## [Problem description]
Please write out the records from the line containing "Given: Select landscape orientation icon" through the end of the records, and nothing else.

## [Given data]
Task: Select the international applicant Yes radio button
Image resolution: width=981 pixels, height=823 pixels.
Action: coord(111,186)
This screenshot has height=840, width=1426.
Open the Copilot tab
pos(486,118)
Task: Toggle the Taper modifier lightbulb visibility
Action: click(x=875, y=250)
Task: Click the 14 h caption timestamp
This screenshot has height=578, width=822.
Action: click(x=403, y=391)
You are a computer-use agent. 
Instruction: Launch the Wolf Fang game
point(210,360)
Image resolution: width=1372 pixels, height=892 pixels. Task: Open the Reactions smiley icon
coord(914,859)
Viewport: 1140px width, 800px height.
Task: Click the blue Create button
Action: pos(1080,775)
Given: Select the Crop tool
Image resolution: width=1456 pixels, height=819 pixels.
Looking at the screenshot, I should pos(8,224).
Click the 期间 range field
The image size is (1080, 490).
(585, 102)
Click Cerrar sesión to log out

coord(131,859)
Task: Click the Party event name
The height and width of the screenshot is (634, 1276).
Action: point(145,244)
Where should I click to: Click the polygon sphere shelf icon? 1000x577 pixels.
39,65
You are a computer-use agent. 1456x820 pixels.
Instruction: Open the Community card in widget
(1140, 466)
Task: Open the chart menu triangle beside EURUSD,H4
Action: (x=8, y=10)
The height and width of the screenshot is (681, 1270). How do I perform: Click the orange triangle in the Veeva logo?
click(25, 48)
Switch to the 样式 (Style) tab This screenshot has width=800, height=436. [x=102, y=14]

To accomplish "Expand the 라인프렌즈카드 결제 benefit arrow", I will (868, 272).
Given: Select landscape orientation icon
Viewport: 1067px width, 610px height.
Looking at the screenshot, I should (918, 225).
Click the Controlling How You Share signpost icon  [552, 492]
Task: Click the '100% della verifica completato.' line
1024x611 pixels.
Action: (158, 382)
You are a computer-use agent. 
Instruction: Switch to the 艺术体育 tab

## [Exercise result]
Given: Select landscape orientation icon
Viewport: 1067px width, 610px height.
Looking at the screenshot, I should (918, 225).
Click the Controlling How You Share signpost icon  [552, 492]
Task: Click the '100% della verifica completato.' line
1024x611 pixels.
Action: (158, 382)
You are a computer-use agent. 
Instruction: Switch to the 艺术体育 tab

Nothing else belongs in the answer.